Do we want to use adverbial for all time and place meanings? I don't
think so.
  To me, it makes perfect sense to say that an adverbial complement acts
differently from an adverbial adjunct (or modifier). I can extend
adverbial that way, but I can also understand why someome would balk at
that.

Craig

Herb and Karl,
>
> My memories of the "The meeting is at 5:00" thread from months ago is
> that the potential adjectival status of "at 5:00" had arisen (again, I
> may be guilty of a highly selective memory!). One school of thought was
> that time/space information like this was adverbial, while another was
> that information about a noun (in this case) was adjectival, even if the
> information itself had to do with time or space. Karl's call for
> terminological clarity holds for those examples as well. I'm not sure I
> can dodge use of "adverbial" as a label in this particular class,
> though.
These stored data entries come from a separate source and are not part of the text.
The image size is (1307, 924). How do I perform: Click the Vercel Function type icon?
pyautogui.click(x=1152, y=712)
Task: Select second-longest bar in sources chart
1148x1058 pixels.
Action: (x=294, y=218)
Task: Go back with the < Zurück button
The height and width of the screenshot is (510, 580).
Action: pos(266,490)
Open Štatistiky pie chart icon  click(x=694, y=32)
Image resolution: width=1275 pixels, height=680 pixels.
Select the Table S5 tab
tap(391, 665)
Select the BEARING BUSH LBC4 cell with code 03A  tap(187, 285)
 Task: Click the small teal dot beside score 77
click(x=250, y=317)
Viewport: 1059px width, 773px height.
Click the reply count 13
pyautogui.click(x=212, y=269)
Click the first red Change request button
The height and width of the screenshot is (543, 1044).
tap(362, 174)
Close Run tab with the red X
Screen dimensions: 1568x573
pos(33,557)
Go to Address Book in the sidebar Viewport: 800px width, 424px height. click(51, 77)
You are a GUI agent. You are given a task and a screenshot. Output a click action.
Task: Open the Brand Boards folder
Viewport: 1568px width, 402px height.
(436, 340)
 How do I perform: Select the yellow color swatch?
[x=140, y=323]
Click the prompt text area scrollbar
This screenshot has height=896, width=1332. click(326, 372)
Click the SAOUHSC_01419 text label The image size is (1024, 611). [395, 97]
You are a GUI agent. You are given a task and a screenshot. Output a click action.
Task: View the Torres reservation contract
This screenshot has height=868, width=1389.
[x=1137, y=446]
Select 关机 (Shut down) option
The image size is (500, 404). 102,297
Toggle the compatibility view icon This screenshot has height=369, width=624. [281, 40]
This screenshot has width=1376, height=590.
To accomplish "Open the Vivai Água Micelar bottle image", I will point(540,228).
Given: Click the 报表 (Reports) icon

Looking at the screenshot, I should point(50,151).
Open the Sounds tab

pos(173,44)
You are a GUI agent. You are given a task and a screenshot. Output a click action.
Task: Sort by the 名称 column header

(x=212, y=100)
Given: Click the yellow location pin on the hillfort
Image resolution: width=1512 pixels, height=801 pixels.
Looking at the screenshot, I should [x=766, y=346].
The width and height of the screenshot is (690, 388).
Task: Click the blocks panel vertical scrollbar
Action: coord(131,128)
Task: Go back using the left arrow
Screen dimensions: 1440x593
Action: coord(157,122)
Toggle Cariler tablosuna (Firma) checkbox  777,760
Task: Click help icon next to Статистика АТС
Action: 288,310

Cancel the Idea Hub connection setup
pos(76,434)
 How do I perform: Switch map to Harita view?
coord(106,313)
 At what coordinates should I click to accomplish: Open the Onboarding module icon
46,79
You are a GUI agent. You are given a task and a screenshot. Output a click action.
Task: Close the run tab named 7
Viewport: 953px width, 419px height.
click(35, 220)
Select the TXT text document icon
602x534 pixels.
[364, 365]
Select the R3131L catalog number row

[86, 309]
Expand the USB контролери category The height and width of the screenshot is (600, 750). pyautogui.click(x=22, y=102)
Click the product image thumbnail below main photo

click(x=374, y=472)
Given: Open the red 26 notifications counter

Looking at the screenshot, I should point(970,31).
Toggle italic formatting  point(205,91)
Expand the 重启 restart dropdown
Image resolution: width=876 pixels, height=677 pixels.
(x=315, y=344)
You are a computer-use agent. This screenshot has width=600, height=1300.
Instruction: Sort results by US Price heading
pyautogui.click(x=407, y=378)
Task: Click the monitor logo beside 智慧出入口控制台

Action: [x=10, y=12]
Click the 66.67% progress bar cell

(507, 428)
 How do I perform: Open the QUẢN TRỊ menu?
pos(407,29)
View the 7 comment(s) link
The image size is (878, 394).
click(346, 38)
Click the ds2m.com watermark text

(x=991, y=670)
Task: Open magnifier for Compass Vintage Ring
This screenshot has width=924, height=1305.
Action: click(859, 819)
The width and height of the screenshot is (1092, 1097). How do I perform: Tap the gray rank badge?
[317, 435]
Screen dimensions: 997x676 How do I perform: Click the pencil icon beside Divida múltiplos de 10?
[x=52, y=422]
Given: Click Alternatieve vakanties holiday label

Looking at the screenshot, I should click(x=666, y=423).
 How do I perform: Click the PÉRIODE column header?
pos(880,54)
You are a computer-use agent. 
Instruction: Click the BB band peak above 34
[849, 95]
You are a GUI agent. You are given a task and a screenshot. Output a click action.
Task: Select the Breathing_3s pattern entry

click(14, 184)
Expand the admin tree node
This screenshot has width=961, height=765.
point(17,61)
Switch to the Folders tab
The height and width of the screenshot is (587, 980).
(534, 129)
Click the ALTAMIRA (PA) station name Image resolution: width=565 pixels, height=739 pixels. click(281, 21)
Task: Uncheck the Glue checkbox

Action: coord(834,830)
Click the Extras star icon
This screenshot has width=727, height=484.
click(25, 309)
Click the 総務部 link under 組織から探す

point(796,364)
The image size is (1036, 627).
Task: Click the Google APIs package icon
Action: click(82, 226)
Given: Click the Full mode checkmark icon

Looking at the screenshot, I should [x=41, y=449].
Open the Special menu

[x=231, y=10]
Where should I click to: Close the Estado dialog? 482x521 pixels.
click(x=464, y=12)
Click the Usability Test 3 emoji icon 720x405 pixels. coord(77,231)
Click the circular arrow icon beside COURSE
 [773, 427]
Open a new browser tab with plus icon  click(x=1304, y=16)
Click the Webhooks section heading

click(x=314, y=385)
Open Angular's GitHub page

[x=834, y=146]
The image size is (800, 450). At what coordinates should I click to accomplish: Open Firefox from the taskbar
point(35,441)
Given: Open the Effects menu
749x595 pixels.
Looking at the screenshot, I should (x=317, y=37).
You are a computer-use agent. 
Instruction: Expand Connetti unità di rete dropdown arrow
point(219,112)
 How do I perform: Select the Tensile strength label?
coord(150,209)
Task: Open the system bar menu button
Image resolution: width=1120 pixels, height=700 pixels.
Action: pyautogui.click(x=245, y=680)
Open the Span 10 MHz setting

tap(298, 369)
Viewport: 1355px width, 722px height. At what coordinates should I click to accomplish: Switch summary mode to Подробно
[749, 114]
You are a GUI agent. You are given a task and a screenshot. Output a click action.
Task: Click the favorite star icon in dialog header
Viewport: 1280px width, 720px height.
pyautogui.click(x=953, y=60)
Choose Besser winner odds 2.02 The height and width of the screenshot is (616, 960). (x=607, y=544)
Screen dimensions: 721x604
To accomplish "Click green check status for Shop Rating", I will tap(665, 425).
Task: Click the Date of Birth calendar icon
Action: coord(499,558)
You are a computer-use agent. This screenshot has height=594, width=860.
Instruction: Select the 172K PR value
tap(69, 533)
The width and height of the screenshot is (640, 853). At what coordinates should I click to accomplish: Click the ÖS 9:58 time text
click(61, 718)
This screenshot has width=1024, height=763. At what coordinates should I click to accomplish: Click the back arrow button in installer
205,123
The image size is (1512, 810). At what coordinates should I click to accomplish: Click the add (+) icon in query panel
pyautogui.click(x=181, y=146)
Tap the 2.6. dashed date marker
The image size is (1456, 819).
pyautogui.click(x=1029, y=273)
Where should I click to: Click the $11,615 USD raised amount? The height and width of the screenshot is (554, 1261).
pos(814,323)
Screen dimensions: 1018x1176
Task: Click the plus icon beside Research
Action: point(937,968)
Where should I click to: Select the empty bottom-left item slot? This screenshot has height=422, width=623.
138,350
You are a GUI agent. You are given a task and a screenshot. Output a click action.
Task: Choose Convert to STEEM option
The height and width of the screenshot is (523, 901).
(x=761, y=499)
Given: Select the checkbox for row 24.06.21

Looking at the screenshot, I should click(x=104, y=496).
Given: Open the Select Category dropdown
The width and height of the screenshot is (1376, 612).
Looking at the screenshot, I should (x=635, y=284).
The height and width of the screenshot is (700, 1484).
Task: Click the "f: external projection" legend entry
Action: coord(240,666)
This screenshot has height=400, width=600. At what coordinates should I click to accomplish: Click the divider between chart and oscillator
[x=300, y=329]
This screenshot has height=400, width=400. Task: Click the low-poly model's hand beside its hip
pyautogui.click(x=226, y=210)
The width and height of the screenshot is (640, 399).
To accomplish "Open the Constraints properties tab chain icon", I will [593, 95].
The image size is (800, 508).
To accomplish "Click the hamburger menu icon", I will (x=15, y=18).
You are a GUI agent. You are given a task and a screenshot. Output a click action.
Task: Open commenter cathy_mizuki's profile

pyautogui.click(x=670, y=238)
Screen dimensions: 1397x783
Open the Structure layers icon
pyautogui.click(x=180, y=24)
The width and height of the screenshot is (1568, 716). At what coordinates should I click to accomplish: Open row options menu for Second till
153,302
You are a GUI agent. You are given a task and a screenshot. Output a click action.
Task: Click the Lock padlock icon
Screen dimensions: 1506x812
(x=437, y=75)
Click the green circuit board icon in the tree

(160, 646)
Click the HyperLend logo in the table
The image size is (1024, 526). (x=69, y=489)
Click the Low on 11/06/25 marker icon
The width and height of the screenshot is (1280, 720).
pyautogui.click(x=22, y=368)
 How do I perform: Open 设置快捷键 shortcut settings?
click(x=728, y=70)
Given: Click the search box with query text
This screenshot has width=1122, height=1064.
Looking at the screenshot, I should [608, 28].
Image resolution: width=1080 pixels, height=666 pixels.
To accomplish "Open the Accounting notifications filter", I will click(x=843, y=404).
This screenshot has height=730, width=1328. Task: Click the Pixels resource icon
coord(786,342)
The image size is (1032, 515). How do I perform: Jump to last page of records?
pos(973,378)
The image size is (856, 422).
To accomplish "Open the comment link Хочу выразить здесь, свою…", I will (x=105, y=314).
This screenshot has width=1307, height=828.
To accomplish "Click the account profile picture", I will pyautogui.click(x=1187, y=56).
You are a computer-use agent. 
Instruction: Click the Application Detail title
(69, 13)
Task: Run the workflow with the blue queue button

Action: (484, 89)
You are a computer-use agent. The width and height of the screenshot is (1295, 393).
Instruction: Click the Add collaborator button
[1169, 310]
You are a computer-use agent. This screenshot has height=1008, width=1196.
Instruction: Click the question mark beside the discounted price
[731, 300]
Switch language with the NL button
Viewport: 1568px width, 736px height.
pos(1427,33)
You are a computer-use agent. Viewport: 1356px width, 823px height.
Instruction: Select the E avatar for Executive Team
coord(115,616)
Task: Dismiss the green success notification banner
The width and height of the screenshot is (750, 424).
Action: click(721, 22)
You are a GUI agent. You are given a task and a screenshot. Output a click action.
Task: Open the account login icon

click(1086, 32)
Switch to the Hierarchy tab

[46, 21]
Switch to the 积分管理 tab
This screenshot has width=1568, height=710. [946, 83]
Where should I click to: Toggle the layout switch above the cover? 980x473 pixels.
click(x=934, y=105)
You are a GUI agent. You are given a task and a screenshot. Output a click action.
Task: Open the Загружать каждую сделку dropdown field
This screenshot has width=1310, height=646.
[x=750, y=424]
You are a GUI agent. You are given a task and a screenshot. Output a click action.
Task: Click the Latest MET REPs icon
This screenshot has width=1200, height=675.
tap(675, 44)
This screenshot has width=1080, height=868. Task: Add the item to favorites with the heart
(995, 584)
And I'm using "adjunct" for optional, moveable elements, so
> "predicate adjunct" is a problem. "At 5:00, the meeting was" is just as
> poetic (or clumsy, or Yoda-ish) as "An engineer, Bjorn was." And of
> course, you can't leave the predicate adjunct out -- so I have trouble
> calling it an adjunct.
>
> Prying at the "put" construction a bit more, I found myself trying to
> sort out my reactions to possible permutations: "On the table, I put a
> book" and "On the table was put a book." The second sounds awful, at
> least to me (I did a Google search for instances of "was put"; the only
> early hits with initial prepositional phrases were from linguistics
> articles. They were being heavily starred as ungrammatical, or being
> used as paraphrases of a construction in some African languages). It
> would sound slightly better with "placed," although I'm not sure how to
> interpret what that might suggest.
>
> The "On the table, I put a book" type doesn't sound *as* off to me,
> though. I'm worried I might be suffering from Linguists' Syndrome, that
> disorder that causes constructions that one has been looking at too long
> to seem oddly grammatical, or oddly ungrammatical (not the *other*
> Linguists' Syndrome that causes one to become fascinated with odd points
> of usage).
>
> Bill Spruiell
>
>
> -----Original Message-----
> From: Assembly for the Teaching of English Grammar
> [mailto:[log in to unmask]] On Behalf Of Stahlke, Herbert F.W.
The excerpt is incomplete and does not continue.